This line of argument, in particular, has inflamed Garry Wills. To say that abuse of adolescents is "not so bad since it is not `real pedophilia,"' he wrote in The New York Review of Books last summer, "is a further violation and abuse of the victims."

Whatever the definition of pedophilia-Jenkins and Wills have an ongoing semantic debate about this-Jenkins claims the public's impression of the scope of the crisis is overblown. The best data, he says, come from a 1992 study by the late Cardinal Joseph Bernardin of Chicago that was prompted by an earlier wave of abuse cases. Using the standard of "preponderance of evidence," Bernardin's investigators found that perhaps 1.7 percent of the 2,252 priests who had worked in the Chicago archdiocese from 1951 to 1991 committed some sort of inappropriate sexual act. Distressing, but not an epidemic. In response to last week's report by Massachusetts Attorney General Thomas Reilly that the abuse scandal was "so massive and so prolonged that it borders on the unbelievable," Jenkins claims that Reilly's count of accused priests employed "a very low level of proof." He adds, "I would very much like to see some discussion of the age of the victims, partly because that is very important for some policy makers-are we dealing with 6-year-olds or 16-year-olds?"

Jenkins's main point is that, by now, the priest sex-abuse scandal is, to use academic jargon, "constructed." As soon as a priest abuse case appears, people slip it into a preexisting story line: predator priest. They don't do that with, say, teachers in public schools, even though, according to a 1998 report in Education Week, as many as nine sex-abuse cases occur in that setting each week. And just as the social conservatives used the crime wave (real and exaggerated) to ride to power in the 1980s, so the liberals are "deploying" the church's sex scandals for their own advantage, inside and outside the church. The abuse crisis, for them, is a convenient opportunity to push for relaxing restrictions on priestly celibacy, the ordination of women and gays, birth control, and even abortion.

[Exercise goal]
Answer these questions from the text on the church abuse scandal:
(a) In which publication did Garry Wills make his comment?
(b) How many priests who worked in the Chicago archdiocese from 1951 to 1991 did Bernardin's study count?
(c) According to the 1998 Education Week report, how many sex-abuse cases occur in public schools each week?
The material placed after this text is separate from it.

[Entries]
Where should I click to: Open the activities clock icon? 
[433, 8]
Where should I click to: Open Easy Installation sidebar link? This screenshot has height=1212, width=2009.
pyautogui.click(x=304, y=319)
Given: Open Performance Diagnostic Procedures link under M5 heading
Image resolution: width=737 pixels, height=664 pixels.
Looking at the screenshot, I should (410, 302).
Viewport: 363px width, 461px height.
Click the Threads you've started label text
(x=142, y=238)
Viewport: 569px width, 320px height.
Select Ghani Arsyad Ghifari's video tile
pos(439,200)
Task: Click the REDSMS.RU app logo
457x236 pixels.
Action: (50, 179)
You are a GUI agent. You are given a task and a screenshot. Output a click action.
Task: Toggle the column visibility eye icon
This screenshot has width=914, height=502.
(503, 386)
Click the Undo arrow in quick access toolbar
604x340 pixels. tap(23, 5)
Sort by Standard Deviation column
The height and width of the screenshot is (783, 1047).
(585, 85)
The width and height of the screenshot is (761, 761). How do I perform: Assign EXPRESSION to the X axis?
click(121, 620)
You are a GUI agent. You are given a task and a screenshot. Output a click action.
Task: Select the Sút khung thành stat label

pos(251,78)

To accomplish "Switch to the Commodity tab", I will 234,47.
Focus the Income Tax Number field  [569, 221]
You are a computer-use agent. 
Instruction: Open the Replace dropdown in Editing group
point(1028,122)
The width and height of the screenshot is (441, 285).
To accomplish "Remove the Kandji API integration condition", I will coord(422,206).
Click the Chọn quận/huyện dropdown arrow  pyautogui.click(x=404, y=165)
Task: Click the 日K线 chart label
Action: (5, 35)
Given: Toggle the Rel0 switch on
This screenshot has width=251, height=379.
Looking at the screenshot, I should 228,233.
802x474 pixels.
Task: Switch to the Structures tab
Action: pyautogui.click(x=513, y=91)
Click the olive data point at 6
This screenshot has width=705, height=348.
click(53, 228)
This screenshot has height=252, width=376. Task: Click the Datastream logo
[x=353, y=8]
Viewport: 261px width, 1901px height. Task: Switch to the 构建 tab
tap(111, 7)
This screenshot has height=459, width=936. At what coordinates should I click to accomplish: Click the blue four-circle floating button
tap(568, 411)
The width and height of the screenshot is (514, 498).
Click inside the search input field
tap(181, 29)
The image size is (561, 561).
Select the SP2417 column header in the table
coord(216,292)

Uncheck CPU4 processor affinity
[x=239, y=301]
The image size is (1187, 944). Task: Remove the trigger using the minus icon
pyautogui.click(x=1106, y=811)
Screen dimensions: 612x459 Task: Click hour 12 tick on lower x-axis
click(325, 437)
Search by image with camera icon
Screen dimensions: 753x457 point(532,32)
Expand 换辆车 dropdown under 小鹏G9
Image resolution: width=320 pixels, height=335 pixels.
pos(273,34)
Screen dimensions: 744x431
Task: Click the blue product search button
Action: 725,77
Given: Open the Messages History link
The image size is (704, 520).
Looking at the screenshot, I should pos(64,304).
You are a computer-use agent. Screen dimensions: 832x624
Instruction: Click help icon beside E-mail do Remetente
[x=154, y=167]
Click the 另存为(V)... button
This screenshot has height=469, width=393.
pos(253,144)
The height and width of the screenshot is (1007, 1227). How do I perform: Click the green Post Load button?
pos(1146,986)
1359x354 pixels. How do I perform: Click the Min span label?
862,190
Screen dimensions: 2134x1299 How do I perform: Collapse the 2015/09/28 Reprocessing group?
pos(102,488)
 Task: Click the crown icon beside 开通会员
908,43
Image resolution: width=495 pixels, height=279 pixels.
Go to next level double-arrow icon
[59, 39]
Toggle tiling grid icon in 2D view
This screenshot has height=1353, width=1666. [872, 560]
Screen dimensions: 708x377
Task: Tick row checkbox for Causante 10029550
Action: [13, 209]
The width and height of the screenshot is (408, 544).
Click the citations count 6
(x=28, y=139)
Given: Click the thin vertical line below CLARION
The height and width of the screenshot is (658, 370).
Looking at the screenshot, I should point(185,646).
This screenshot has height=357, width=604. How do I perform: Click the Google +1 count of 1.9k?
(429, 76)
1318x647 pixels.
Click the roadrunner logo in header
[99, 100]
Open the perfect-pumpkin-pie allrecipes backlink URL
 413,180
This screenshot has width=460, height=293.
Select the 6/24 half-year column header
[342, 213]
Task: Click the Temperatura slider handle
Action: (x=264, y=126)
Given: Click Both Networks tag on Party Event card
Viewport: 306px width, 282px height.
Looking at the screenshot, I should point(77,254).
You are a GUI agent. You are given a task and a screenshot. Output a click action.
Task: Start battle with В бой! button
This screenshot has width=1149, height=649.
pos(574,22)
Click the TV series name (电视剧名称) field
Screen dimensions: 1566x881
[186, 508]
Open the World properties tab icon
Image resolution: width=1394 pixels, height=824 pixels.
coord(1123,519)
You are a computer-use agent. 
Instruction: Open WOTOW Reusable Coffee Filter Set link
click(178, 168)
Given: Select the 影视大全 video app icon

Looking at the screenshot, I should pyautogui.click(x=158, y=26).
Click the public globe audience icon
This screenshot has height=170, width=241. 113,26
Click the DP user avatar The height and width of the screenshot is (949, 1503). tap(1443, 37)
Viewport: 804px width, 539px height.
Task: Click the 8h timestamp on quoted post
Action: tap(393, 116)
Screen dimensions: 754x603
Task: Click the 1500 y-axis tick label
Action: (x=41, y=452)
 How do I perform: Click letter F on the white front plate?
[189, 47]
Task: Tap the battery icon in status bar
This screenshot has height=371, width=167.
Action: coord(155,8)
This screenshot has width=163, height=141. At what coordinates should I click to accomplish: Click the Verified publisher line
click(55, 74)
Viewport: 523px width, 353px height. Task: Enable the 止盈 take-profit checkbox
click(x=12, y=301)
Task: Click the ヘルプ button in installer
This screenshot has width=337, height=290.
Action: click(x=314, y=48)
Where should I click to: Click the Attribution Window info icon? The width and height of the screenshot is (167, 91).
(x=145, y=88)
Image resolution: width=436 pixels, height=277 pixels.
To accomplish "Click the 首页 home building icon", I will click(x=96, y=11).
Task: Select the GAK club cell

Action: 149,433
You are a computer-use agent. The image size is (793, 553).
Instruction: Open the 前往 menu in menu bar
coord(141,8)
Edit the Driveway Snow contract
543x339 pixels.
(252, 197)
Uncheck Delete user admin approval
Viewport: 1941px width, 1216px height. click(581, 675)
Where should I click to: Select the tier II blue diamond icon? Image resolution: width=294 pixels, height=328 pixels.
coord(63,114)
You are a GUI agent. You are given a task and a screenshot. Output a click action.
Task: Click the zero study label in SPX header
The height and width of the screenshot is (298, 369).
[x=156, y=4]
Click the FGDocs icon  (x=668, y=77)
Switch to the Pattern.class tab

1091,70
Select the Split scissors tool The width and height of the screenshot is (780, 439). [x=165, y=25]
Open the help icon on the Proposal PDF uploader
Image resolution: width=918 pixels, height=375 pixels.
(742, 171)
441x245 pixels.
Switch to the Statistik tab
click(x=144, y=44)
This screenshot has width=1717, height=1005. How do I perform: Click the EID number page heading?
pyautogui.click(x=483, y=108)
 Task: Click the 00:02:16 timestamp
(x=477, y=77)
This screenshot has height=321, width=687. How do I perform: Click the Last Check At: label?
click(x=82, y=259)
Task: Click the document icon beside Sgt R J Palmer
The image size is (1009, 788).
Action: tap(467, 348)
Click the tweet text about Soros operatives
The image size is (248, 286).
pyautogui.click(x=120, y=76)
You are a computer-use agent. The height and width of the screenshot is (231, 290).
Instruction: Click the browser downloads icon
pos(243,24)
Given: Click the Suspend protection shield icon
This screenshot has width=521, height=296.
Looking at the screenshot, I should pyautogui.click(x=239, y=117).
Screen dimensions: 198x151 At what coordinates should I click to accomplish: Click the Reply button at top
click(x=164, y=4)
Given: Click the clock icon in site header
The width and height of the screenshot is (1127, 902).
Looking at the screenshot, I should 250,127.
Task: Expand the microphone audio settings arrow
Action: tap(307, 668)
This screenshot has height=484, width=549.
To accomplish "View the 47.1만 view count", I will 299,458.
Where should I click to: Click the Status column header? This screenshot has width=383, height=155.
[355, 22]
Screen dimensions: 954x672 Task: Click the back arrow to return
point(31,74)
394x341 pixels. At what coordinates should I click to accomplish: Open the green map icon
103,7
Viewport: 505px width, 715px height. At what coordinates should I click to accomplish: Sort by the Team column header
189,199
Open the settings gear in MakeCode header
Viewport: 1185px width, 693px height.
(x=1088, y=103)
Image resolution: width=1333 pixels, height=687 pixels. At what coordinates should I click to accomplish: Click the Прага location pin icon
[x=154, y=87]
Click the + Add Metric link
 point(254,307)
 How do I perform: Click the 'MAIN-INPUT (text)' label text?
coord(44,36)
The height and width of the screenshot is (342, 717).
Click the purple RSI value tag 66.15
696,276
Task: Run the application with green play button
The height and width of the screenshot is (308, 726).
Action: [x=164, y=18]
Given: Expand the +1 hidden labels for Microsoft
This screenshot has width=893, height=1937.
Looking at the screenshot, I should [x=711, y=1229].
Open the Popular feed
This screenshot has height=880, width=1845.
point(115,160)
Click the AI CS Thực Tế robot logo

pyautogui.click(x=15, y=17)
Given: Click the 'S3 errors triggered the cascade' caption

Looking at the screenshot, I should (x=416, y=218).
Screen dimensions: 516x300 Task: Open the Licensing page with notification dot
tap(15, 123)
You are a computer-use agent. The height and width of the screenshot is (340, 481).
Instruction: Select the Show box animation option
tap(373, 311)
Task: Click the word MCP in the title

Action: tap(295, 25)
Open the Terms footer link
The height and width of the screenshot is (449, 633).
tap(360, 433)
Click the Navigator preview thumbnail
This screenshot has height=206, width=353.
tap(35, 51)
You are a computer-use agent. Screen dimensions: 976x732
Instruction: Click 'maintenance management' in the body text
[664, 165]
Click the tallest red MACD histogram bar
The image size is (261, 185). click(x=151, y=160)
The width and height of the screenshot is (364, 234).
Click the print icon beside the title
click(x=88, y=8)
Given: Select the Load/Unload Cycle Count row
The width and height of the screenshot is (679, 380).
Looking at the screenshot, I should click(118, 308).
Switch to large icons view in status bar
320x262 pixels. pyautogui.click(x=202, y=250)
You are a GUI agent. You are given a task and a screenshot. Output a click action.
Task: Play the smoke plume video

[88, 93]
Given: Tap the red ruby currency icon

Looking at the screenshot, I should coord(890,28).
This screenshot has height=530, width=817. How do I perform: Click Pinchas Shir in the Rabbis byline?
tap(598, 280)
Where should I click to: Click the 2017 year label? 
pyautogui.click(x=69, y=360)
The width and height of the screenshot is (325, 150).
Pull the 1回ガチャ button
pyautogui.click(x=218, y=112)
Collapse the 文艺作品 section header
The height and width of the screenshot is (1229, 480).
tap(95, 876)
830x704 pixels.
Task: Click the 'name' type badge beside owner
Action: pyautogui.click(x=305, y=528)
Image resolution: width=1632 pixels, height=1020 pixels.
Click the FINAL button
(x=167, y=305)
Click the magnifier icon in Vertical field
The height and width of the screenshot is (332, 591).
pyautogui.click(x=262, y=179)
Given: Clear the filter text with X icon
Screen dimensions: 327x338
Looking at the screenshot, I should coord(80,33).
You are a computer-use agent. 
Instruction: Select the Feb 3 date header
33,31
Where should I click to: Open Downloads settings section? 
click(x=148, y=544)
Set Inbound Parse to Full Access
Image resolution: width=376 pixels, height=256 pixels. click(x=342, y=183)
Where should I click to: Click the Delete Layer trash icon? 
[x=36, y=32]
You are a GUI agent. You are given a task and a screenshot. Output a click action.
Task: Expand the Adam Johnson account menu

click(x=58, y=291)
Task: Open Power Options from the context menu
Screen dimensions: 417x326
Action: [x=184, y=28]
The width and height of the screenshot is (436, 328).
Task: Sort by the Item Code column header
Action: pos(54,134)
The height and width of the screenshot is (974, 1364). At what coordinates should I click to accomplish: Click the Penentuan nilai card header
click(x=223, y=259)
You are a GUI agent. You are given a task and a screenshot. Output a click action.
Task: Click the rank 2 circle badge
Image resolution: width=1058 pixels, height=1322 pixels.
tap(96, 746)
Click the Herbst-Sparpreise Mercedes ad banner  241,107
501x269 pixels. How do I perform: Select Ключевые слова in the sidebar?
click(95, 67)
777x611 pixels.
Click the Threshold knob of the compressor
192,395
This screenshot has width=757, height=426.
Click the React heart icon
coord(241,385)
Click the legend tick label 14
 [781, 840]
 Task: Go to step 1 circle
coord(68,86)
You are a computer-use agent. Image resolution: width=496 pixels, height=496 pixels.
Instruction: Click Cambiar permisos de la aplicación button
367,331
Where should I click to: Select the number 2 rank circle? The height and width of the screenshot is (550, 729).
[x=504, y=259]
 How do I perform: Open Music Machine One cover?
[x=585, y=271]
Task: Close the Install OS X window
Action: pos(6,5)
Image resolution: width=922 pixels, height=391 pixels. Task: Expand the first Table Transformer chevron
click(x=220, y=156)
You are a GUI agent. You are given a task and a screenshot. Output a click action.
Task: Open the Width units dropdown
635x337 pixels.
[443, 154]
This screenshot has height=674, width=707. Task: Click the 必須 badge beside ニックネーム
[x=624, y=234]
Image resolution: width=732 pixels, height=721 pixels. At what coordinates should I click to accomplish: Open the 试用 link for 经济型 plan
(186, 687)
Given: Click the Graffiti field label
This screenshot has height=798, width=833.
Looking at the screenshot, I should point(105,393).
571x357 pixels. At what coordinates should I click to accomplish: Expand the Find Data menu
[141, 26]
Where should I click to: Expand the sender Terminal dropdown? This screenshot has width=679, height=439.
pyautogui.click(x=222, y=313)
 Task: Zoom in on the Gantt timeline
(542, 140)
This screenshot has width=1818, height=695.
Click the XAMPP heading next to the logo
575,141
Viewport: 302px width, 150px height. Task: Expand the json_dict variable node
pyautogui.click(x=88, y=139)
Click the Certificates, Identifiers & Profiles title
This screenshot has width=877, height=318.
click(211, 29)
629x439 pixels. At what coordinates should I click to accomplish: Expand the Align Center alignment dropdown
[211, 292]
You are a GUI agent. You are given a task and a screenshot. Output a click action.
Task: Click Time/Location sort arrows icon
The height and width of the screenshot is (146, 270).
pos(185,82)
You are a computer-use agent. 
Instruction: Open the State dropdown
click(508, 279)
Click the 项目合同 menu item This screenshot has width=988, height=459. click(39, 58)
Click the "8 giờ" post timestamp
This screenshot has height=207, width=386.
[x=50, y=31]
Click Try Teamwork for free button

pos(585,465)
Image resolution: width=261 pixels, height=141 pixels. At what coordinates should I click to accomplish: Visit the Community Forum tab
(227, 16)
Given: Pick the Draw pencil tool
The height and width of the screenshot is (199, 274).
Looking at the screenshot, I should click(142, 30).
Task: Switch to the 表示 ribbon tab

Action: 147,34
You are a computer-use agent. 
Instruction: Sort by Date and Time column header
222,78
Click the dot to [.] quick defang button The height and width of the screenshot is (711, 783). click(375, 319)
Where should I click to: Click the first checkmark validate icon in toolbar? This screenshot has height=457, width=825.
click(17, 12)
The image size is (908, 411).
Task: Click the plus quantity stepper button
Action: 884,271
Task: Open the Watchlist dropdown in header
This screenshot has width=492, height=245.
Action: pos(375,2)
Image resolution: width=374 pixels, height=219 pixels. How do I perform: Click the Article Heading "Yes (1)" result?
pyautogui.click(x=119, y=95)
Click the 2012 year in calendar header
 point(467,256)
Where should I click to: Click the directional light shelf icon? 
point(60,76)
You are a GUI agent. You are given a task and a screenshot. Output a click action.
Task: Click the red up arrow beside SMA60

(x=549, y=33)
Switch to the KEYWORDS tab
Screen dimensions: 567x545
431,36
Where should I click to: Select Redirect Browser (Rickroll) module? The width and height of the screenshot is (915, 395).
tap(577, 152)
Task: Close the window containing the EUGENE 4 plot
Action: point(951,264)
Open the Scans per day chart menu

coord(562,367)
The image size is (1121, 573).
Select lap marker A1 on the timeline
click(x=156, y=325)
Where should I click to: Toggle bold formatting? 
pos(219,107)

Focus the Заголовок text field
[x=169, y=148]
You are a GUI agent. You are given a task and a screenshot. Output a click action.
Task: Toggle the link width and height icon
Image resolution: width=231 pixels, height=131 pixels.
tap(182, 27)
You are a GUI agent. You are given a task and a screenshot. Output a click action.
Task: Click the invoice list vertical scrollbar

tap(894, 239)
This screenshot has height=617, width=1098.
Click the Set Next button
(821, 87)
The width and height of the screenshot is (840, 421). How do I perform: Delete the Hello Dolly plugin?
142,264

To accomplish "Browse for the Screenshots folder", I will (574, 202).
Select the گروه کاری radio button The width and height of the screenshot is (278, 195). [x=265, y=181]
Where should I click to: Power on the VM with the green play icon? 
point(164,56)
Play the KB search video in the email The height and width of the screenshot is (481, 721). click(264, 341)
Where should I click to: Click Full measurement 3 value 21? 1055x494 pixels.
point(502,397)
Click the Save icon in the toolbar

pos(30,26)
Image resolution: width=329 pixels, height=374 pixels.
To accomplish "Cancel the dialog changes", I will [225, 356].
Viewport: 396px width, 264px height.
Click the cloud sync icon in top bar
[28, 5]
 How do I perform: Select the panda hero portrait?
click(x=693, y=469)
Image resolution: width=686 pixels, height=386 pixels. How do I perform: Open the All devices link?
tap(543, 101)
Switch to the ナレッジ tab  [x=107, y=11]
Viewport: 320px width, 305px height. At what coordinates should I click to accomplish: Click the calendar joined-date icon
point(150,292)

[Solution to this exercise]
(a) The New York Review of Books
(b) 2,252
(c) As many as nine